--- START ---

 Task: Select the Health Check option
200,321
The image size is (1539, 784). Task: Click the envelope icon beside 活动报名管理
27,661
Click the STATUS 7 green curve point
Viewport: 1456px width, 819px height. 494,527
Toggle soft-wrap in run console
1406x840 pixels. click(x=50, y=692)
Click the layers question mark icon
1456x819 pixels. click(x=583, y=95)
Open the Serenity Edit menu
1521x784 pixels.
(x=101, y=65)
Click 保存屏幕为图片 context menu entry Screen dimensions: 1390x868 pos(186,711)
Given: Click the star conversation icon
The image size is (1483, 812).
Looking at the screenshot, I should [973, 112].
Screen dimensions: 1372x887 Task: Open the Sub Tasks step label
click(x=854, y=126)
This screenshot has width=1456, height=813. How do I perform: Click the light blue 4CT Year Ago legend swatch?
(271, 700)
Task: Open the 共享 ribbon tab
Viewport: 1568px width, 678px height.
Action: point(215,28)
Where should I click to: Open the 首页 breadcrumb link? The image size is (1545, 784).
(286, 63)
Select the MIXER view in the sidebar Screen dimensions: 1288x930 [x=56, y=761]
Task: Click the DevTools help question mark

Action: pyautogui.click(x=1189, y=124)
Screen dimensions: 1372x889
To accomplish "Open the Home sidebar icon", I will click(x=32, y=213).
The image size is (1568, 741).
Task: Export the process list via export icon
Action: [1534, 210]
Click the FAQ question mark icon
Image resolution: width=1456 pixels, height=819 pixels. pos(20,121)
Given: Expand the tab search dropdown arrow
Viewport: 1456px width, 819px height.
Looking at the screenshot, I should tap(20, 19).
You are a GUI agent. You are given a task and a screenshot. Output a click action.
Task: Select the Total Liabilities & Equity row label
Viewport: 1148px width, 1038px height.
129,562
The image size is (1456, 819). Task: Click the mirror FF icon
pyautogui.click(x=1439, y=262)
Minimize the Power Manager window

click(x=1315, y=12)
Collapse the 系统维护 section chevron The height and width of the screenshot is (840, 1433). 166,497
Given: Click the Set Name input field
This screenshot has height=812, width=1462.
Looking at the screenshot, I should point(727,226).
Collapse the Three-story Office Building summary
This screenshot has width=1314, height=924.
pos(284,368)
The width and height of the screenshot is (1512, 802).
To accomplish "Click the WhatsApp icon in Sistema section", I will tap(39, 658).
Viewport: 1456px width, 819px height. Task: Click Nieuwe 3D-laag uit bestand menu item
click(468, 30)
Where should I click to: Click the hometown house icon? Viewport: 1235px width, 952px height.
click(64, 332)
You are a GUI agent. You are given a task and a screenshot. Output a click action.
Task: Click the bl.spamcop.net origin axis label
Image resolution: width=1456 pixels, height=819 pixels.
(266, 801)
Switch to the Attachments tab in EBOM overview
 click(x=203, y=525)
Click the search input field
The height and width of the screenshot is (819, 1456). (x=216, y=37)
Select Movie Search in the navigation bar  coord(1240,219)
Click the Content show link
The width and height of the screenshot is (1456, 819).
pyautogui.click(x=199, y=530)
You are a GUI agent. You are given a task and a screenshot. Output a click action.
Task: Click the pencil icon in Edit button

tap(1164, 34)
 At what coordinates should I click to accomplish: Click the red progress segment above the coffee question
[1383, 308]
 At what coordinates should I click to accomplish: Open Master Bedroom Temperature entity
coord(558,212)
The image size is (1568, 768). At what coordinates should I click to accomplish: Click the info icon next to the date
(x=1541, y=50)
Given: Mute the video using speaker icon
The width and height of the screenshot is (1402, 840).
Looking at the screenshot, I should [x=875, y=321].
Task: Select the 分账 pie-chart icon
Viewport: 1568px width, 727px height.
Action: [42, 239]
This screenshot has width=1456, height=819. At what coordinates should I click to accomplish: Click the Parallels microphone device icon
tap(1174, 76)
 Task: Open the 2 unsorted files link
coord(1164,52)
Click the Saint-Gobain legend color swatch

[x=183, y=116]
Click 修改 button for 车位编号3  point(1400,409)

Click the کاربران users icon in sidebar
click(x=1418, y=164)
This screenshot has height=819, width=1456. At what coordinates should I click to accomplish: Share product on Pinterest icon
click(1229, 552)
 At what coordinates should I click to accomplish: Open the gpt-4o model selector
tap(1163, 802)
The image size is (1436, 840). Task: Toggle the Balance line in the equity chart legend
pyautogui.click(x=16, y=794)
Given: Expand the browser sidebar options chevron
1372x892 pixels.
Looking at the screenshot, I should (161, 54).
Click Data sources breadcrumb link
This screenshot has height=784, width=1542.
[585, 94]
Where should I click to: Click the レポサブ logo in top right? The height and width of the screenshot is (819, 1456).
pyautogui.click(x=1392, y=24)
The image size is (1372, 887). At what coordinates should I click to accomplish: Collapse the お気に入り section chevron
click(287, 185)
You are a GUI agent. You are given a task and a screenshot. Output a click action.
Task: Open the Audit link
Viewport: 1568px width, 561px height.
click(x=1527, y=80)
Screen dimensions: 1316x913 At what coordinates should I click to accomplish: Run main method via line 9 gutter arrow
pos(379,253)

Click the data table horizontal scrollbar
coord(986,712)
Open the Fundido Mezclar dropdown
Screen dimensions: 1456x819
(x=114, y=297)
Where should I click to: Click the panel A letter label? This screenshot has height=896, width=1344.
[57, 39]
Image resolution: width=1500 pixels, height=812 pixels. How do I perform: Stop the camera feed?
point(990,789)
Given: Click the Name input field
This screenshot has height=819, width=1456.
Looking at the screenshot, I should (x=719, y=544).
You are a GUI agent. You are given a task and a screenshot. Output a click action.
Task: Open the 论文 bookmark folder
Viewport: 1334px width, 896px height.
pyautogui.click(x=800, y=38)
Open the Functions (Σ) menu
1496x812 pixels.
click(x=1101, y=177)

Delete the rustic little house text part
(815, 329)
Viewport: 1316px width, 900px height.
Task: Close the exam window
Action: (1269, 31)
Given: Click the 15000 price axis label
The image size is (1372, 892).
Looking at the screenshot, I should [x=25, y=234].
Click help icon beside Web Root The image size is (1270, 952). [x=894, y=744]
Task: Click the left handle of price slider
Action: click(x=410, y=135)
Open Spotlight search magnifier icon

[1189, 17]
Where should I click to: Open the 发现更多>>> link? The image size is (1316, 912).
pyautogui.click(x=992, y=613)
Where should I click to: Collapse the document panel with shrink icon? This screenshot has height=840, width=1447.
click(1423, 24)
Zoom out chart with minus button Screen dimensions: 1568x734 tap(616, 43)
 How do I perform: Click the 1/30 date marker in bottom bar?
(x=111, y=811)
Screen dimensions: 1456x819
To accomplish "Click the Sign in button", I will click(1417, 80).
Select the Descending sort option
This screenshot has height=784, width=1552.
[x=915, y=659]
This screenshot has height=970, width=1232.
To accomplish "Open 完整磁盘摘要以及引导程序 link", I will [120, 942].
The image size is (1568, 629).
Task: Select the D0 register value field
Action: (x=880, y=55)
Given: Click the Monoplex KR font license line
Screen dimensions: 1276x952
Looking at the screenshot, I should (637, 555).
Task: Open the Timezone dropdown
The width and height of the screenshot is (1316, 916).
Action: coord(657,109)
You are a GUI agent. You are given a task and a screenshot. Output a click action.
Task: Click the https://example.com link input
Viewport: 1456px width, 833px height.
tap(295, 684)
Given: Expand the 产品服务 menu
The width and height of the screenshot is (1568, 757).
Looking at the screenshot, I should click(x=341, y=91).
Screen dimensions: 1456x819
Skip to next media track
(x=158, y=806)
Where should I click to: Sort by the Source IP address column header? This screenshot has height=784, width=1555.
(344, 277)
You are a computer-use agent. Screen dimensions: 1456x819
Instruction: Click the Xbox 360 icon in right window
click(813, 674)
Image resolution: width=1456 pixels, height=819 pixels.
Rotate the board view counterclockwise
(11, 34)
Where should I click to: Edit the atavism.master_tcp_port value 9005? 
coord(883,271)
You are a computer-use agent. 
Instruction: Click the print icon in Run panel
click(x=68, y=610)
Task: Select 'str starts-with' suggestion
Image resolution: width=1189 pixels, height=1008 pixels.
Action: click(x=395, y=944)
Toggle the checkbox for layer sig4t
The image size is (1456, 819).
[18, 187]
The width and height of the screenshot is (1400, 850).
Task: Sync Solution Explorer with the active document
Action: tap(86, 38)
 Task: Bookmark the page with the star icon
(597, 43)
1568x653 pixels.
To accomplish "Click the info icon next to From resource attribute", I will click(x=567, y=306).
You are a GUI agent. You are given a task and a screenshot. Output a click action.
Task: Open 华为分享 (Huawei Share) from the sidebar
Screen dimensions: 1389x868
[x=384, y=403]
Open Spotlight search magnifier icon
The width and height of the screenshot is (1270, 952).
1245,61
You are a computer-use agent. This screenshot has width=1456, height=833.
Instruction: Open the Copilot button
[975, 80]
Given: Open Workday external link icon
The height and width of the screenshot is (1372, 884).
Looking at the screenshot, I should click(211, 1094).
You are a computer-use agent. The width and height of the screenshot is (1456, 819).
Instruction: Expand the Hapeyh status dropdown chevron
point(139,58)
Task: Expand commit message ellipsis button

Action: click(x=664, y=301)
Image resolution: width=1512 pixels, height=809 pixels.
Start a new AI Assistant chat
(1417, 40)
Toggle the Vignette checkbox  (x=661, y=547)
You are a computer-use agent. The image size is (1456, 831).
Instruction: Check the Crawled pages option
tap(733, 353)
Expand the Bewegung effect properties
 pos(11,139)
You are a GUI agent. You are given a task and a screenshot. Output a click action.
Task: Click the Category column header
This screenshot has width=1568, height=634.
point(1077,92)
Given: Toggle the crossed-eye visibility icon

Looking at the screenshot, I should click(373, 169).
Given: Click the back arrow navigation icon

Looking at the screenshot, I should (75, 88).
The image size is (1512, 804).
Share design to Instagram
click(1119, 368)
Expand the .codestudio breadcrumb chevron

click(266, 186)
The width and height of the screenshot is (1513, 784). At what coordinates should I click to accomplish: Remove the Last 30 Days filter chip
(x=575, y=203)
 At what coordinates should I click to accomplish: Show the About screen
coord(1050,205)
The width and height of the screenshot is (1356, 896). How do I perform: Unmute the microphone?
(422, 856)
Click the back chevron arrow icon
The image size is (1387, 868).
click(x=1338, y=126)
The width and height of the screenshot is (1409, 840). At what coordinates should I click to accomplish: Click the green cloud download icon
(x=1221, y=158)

--- END ---

- _Activity_
Retype exactly the lines above, from the one with "The width and height of the screenshot is (1270, 952)." through the one with "The image size is (1512, 804).", inclusive.

- _The completed task_
The width and height of the screenshot is (1270, 952).
1245,61
You are a computer-use agent. This screenshot has width=1456, height=833.
Instruction: Open the Copilot button
[975, 80]
Given: Open Workday external link icon
The height and width of the screenshot is (1372, 884).
Looking at the screenshot, I should click(211, 1094).
You are a computer-use agent. The width and height of the screenshot is (1456, 819).
Instruction: Expand the Hapeyh status dropdown chevron
point(139,58)
Task: Expand commit message ellipsis button

Action: click(x=664, y=301)
Image resolution: width=1512 pixels, height=809 pixels.
Start a new AI Assistant chat
(1417, 40)
Toggle the Vignette checkbox  (x=661, y=547)
You are a computer-use agent. The image size is (1456, 831).
Instruction: Check the Crawled pages option
tap(733, 353)
Expand the Bewegung effect properties
 pos(11,139)
You are a GUI agent. You are given a task and a screenshot. Output a click action.
Task: Click the Category column header
This screenshot has width=1568, height=634.
point(1077,92)
Given: Toggle the crossed-eye visibility icon

Looking at the screenshot, I should click(373, 169).
Given: Click the back arrow navigation icon

Looking at the screenshot, I should (75, 88).
The image size is (1512, 804).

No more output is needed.